John Sutton's last horror film, The Bat reunited him with Price. A crazed killer known as "The Bat" is on the loose in a mansion full of people.

Cecil Kellaway's last horror film was Hush...Hush, Sweet Charlotte, the 1964 film won the 1965 Edgar Allan Poe Award for best picture and was nominated for 7 Academy Awards. The arrival of a lost relative, engulfs terror upon an aging southern belle, forever plagued by a horrifying family secret.

This was Joe May's only horror as a director, but is credited as one of the writers in the 1940 continuation of the Invisible Man series The Invisible Woman, a horror comedy where an attractive model with an ulterior motive volunteers as guinea pig for an invisibility machine.

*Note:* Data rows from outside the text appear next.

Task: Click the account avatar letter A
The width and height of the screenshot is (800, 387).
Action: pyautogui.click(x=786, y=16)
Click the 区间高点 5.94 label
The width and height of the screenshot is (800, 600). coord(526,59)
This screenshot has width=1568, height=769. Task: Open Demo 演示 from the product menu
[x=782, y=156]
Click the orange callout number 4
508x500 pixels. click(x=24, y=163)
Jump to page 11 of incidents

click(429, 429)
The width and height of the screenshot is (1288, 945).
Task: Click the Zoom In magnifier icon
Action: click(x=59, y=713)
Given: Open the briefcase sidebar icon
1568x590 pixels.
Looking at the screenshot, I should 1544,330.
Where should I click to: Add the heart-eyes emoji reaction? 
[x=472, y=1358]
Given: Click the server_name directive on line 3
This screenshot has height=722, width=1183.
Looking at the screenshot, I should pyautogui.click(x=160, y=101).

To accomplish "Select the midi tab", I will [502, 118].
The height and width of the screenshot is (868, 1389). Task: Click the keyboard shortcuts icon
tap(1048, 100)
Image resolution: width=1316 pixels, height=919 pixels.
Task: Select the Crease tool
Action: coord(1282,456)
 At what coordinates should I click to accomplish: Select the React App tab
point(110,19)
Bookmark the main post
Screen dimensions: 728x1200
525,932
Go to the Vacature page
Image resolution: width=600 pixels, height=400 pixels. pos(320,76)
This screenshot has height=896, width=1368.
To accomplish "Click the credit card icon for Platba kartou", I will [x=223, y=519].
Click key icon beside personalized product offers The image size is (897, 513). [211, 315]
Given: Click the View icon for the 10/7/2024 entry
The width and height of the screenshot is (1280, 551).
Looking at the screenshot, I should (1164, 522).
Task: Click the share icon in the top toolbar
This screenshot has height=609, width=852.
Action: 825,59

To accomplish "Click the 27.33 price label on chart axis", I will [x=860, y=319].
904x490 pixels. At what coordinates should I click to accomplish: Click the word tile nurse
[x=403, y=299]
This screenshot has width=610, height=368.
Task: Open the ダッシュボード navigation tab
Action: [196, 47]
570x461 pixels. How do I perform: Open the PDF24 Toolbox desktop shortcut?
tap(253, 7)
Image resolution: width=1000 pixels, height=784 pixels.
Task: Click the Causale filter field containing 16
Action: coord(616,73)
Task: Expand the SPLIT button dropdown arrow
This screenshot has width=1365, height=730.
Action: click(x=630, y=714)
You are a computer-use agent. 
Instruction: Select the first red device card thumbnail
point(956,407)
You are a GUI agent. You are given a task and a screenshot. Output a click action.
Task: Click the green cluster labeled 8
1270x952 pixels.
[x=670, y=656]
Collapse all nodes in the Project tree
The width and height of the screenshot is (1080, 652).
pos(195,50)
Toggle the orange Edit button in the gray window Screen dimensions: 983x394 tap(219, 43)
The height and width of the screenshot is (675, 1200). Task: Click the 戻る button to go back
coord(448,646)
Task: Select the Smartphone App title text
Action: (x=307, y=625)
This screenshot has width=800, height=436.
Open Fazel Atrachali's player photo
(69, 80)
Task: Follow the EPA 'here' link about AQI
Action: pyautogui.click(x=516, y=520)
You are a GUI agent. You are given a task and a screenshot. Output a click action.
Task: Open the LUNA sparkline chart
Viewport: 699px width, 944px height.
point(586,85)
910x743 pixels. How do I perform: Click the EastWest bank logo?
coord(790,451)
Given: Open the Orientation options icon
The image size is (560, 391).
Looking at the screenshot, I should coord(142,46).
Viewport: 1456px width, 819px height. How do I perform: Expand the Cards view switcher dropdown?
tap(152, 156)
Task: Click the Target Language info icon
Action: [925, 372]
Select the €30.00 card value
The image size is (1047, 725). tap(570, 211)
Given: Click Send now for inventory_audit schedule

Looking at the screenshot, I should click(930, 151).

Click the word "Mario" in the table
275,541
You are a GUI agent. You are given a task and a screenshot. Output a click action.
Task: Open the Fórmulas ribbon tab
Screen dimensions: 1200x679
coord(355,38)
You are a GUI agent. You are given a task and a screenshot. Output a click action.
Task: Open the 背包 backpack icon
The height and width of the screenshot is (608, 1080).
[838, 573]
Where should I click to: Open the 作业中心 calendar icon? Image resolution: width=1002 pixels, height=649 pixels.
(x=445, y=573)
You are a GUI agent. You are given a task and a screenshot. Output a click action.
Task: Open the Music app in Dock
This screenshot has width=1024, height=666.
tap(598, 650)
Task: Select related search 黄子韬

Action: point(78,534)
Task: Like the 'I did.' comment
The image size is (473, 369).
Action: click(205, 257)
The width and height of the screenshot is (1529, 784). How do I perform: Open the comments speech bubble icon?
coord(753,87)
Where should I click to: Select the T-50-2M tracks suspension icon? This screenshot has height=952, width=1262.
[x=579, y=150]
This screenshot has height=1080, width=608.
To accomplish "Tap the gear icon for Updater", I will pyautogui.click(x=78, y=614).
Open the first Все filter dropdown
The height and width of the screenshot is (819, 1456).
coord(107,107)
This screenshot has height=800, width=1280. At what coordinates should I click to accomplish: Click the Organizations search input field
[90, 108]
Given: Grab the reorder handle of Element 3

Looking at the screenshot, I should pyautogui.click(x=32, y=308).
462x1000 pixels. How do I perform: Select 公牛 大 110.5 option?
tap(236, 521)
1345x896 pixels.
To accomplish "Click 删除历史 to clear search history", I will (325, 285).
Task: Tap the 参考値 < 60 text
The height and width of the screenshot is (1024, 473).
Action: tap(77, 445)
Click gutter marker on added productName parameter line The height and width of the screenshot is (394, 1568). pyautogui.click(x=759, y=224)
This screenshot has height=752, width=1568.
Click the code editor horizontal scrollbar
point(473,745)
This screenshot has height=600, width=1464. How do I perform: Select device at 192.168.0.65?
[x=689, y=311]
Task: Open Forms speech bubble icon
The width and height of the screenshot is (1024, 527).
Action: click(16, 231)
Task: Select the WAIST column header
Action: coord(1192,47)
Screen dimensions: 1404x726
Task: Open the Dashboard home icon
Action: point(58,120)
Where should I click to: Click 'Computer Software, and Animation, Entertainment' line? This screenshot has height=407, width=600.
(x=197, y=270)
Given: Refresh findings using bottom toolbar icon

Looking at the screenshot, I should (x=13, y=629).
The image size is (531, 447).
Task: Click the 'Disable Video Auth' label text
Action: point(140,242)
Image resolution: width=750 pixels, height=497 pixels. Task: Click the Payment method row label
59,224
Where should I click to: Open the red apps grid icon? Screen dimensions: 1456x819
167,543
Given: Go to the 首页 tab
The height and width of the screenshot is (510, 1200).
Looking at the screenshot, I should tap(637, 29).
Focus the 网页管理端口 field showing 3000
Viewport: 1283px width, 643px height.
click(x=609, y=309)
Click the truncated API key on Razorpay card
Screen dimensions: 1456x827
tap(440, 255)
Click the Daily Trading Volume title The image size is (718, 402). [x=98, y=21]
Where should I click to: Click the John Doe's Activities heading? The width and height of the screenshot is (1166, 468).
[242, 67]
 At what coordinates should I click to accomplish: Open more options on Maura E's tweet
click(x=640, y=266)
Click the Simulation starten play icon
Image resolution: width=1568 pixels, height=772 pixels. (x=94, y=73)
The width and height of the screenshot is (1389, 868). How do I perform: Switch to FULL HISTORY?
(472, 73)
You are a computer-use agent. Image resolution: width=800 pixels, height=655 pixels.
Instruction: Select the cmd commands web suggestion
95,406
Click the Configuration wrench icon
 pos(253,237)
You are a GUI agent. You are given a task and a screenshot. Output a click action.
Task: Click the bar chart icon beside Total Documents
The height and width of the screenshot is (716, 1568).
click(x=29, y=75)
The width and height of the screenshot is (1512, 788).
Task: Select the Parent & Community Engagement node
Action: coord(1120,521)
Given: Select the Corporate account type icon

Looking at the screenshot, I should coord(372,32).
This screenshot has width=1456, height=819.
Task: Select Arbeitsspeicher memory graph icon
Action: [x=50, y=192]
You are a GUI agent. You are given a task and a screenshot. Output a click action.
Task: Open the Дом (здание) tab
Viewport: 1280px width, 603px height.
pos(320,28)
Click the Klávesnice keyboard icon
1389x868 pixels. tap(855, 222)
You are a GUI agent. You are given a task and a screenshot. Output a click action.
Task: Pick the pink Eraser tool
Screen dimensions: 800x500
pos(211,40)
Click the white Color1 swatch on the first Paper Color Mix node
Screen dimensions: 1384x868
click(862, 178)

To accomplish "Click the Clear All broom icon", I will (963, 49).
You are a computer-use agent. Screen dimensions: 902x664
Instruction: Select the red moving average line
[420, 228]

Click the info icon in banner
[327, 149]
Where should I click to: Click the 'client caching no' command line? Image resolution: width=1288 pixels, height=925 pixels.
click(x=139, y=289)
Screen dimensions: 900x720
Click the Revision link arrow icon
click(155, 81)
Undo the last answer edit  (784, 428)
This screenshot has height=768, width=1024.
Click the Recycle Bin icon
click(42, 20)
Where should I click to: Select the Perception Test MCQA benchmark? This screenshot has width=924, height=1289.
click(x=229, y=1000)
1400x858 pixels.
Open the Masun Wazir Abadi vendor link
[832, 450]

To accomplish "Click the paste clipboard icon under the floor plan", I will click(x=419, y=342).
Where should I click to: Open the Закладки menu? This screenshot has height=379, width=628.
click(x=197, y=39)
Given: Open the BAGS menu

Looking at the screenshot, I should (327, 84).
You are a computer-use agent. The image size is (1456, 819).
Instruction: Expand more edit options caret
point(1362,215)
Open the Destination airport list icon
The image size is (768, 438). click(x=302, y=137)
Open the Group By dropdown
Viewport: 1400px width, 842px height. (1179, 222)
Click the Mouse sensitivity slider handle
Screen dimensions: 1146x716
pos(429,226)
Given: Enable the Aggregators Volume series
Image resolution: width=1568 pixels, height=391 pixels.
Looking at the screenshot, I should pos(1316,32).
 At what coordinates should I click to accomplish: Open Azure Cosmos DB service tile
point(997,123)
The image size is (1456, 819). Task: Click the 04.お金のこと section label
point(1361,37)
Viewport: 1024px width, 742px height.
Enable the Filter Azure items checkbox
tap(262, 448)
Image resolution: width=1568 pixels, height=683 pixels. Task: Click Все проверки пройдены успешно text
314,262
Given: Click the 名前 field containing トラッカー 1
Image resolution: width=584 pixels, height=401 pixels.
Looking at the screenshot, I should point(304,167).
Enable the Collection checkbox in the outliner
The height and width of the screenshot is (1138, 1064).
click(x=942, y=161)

Curt Siodmak's work continues to influence movies. In 2001, his screenplay I Walked with a Zombie was adapted into Ritual with Tim Curry. Dr. Alice Dodgson gets her medical license revoked after the death of one of her patients. She accepts to be the nurse for Wesley Claybourne who suffers from cephallitis. Aside from the sickness he's suffering, Wesley believes he has been "touched" by some voodoo cult. While she stays in Jamaica, Dr. Dodgson discovers that voodoo is not only a "state of mind" and could be a real threat to her life and Wesley's. She'll have to discover why she and her patient are targets of the voodoo curse. His novel Donovan's Brain was adapted for the 1962 horror The Brain. A millionaire businessman's brain is kept alive after a fatal accident, and communicates clues to a doctor on the trail of the killer. He had an uncredited hand in the writing of the 1961 horror The Devil's Messenger, a 50,000-year-old woman is found frozen in an ice field, and a man's death is foretold in dreams, starring Lon Chaney as the Devil. Siodmak followed The Invisible Man Returns with 1940's Black Friday. When his friend Professor Kingsely is at deaths door, brain surgeon Dr. Sovac saves his life by means of an illegal operation that transplants part of injured gangster Red Cannon's brain. Unfortunately, the operation has a disasterous Jeckll and Hyde side effect and under certain conditions the persona of Cannon emerges starring Bela Lugosi and Boris Karloff.